**Assigned task:** Your task is to write out exactly the lines of the listing below, from the first down to the line that holds "You are a computer-use agent. The image size is (798, 1765).".

[Opening Records for the exercise section]

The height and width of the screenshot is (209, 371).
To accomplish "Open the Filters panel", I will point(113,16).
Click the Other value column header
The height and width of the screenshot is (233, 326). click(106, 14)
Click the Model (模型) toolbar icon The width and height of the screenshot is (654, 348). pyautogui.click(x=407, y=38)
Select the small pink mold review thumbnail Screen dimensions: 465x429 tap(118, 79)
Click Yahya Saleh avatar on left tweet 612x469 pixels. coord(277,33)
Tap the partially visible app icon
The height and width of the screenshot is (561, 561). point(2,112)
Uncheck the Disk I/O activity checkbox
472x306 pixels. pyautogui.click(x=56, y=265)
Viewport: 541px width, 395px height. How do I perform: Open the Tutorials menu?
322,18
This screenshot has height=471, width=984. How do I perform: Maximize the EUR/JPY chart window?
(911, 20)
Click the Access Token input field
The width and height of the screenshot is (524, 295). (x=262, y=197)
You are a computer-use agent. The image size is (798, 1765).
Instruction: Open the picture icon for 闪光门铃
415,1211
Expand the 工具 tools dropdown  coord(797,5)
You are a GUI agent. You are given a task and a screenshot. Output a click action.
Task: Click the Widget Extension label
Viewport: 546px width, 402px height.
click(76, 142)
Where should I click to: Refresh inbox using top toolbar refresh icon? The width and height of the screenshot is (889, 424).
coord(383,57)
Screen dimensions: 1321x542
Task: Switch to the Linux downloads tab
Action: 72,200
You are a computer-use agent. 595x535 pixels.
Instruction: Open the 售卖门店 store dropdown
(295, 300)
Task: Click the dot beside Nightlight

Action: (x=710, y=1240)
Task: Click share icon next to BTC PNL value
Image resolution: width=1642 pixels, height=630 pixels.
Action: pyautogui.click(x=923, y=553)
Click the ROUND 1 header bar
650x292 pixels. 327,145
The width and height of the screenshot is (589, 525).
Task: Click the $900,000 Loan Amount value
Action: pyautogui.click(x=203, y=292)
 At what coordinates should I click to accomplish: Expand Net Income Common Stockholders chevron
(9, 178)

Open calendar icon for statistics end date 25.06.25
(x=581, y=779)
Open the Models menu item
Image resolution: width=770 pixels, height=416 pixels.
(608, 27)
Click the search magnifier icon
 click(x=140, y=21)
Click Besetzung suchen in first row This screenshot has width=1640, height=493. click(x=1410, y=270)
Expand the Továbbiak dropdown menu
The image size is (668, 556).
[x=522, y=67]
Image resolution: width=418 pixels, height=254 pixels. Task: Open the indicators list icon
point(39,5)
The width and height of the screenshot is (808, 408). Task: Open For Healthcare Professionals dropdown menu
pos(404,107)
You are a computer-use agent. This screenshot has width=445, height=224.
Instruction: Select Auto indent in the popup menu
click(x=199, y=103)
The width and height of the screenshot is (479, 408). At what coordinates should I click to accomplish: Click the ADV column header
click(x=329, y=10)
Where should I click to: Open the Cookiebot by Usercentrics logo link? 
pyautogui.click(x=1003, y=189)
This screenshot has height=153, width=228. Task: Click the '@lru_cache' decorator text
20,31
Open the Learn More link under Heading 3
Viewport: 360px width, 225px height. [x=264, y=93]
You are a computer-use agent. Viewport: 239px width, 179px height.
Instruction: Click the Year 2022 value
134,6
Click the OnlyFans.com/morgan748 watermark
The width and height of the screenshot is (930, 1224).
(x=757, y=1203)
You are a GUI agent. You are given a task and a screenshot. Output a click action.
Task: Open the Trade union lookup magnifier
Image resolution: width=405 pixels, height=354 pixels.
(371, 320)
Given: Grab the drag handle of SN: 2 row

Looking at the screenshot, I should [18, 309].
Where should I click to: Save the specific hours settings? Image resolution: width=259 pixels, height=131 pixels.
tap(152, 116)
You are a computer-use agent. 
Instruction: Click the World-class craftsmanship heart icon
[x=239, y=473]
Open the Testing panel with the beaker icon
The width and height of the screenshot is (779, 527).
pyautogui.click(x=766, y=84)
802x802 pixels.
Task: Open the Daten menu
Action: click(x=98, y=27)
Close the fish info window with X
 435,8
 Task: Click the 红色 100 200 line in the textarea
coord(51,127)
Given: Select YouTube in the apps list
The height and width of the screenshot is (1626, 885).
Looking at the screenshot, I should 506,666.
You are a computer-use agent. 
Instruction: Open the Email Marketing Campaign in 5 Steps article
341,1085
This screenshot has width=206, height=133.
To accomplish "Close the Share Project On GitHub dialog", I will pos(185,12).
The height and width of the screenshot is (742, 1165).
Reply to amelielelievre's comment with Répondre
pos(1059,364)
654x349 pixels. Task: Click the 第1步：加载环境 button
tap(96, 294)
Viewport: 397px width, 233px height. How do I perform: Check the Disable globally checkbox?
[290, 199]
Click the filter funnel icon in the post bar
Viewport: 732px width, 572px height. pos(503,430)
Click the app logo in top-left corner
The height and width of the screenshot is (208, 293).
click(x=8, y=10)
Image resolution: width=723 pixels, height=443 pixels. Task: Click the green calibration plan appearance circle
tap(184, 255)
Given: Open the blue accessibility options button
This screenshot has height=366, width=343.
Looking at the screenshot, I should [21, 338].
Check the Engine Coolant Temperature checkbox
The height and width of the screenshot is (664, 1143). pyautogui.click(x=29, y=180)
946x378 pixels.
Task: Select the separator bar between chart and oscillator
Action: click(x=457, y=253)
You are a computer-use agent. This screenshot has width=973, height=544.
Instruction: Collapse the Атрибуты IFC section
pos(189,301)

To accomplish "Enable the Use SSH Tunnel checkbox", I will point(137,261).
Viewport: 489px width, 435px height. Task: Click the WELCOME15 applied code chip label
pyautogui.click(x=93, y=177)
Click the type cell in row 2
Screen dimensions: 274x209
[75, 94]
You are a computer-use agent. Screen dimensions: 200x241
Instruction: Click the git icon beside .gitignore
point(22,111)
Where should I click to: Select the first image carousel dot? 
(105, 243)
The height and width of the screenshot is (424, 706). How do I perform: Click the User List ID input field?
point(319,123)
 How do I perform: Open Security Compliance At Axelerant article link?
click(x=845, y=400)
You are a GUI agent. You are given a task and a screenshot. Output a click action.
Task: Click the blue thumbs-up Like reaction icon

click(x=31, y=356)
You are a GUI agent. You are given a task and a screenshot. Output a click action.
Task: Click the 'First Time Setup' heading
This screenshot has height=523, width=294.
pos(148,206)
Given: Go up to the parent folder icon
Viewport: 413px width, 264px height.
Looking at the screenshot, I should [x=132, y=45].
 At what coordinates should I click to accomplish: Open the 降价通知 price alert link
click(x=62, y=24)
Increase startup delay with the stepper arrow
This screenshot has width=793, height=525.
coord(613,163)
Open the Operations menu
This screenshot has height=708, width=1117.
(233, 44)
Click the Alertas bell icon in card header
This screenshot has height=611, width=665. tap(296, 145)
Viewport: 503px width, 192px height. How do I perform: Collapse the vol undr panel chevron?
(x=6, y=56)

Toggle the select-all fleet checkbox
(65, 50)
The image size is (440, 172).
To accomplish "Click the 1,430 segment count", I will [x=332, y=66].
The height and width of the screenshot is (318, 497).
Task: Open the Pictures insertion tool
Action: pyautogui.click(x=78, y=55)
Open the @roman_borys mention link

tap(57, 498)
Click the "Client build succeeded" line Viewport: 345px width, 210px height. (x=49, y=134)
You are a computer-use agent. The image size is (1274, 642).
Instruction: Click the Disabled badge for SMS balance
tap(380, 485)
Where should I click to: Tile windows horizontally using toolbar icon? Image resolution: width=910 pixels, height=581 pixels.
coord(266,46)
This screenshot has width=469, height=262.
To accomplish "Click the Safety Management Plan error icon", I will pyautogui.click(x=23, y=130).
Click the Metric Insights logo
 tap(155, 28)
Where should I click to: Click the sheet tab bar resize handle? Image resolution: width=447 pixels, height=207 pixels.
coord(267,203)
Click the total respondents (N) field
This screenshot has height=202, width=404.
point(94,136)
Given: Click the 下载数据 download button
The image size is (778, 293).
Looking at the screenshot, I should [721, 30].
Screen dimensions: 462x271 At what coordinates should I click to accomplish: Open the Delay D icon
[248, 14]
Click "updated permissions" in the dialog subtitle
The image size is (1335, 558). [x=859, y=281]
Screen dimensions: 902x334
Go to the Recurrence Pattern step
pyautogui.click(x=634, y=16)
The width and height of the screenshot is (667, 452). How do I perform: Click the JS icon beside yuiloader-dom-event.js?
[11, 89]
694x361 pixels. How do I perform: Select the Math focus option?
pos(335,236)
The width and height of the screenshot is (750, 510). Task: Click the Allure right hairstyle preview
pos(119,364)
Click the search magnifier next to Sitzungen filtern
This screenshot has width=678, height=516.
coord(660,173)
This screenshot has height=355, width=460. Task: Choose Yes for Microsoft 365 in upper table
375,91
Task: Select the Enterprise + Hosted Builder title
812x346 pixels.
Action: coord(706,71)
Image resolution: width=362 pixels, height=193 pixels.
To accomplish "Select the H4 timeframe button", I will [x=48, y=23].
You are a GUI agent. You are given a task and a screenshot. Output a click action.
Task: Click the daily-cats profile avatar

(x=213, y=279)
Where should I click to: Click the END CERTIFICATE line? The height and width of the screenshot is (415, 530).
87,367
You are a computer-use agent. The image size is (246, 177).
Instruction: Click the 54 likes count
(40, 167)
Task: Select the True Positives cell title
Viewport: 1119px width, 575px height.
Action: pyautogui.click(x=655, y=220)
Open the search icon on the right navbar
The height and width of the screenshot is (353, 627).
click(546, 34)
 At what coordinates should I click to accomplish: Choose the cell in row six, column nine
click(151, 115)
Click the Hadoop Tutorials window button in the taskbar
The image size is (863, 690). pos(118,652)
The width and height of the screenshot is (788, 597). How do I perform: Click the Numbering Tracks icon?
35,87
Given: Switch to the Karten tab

[Closing Records for the exercise section]

**Answer to the problem:**
The height and width of the screenshot is (209, 371).
To accomplish "Open the Filters panel", I will point(113,16).
Click the Other value column header
The height and width of the screenshot is (233, 326). click(106, 14)
Click the Model (模型) toolbar icon The width and height of the screenshot is (654, 348). pyautogui.click(x=407, y=38)
Select the small pink mold review thumbnail Screen dimensions: 465x429 tap(118, 79)
Click Yahya Saleh avatar on left tweet 612x469 pixels. coord(277,33)
Tap the partially visible app icon
The height and width of the screenshot is (561, 561). point(2,112)
Uncheck the Disk I/O activity checkbox
472x306 pixels. pyautogui.click(x=56, y=265)
Viewport: 541px width, 395px height. How do I perform: Open the Tutorials menu?
322,18
This screenshot has height=471, width=984. How do I perform: Maximize the EUR/JPY chart window?
(911, 20)
Click the Access Token input field
The width and height of the screenshot is (524, 295). (x=262, y=197)
You are a computer-use agent. The image size is (798, 1765).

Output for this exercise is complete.